Sorun; bu apaçık meydanda olan gerçeklerle yüzleşmek ve buna göre olayları değerlendirmekten kaçmaktan kaynaklanmaktadır. Yıllardır stratejik ortak denilerek birlikte hareket edilen ABD, girmek için bakanlık bile kurulan Avrupa Birliği ve NATO’nun ülke ülke tavırları belli yaptıkları ortadadır. Fas’tan Tunus’a, Bosna’dan Libya’ya bunların eliyle sadece masum insanların mezarları artmıştır. Sonradan defalarca alaycı bir şekilde ifade ettikleri 2. Irak saldırısının gerekçelerine ve ülke olarak o dönem bizim tutumuza bakmak yeterli olacaktır.
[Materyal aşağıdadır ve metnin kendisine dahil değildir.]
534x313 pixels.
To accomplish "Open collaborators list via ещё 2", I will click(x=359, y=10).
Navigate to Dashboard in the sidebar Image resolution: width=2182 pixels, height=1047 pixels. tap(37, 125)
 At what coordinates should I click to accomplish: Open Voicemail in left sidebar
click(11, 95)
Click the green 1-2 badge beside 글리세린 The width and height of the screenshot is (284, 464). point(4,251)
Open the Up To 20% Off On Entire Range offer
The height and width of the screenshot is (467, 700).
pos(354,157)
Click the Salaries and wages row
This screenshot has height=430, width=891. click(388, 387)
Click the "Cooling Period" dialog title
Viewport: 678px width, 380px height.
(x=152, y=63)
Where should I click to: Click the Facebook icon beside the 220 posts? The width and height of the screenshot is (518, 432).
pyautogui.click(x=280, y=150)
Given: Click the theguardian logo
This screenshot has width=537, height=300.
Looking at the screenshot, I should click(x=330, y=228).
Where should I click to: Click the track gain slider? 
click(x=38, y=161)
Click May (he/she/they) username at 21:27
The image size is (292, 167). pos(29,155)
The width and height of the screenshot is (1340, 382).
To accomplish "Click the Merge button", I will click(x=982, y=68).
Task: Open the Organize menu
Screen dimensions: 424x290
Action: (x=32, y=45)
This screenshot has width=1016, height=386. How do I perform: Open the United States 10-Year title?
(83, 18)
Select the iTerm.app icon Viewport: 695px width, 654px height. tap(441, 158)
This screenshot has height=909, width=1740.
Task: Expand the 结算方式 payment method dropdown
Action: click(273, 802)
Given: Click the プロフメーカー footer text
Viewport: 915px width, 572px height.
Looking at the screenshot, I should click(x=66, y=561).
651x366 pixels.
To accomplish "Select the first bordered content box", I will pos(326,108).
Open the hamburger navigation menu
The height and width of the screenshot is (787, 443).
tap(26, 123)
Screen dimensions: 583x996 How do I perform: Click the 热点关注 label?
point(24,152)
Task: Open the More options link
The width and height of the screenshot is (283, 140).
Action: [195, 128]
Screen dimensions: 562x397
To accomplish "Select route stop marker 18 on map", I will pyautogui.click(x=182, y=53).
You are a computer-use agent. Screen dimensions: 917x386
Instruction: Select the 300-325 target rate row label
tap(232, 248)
Hala tutanakları açıklanmayan 1 Mart tezkeresi, bir yıl öncesinde aniden alınan seçim kararı ve o seçimin sonuçları…
Uzatmadan tablonun eski bir boyutunu alıntılayarak bitirelim yazıyı.
“ABD Başkan Yardımcısı Dick Cheney, Bağdat’ın düştüğünü yansıtan görüntülerin tüm dünyada televizyon ekranlarına yansıdığı saatlerde Amerikan Gazete Yayıncıları Derneğinin yıllık toplantısında konuşma yapıyordu ve burada, “Son gelişmeler, uygulanan askeri harekât planının ne kadar zekice olduğunu kanıtlıyor” dedi. Cheney ABD kuvvetlerinin, Irak’a karşı savaşı başlatmalarından tam üç hafta sonra Bağdat’ın denetimini büyük ölçüde ele geçirmeleri ve Bağdatlı sivillerin Saddam Hüseyin’in heykel ile resimlerini devirerek sokaklarda kutlama yapmaları, Washington’da “zafer ilanına” yol açmadı. Hâlâ birçok yerde çatışmalar yaşanabilir. Askerlerimiz tehlikeden kurtulmuş değil” diye konuştu. ABD Savunma Bakanı Donald Rumsfeld ise, brifingini, “Bugün Iraklılar için iyi bir gün” sözleriyle başlattı. Irak halkı özgürlük yolundadır” dedi. Rumsfeld, “Yarın Irak’ın özgürlüğü Harekâtının başlamasının üzerinden üç hafta geçmiş olacak. Koalisyon kuvvetlerini oluşturan kadın ve erkekler, muhteşem bir iş başardılar” diye, harekât planı ve uygulanması konusundaki memnuniyetini de yansıttı. Bush, TV’de seyretti. Fotoğraflar: Cheryl Meyer AP Amerikan askerlerinin esir Iraklı askerlere davranışları pek de insancıl değil. Bunun için sadece fotoğraflara bakmak yeter. İşte Irak’ın başkenti Bağdatın birkaç kilometre kuzeydoğusundaki Seyyid Muhammed bölgesinde yaşanan kısa bir çatışma sonrası ABD askerlerine esir düşen Iraklılar, tutsak alındıktan sonra soyulan Iraklılar, paketlenmişçesine elleri ve kolları bağlanıp yere yatırılarak bekletiliyor. Kendi topraklarında esir düşen Iraklıların durumunu anlatmaya aslında gerek yok. Fotoğraflar her şeyi gözler önüne seriyor…”
Aklımızın başımıza gelmesi için eller ve kollarımızın bağlanıp paketlenmemizi beklemeye gerek yok. Allah muhafaza! Yeni yazılarda tekrar buluşuncaya kadar sağlıklı, huzurlu ve mutlu kalın, hoşcakalın.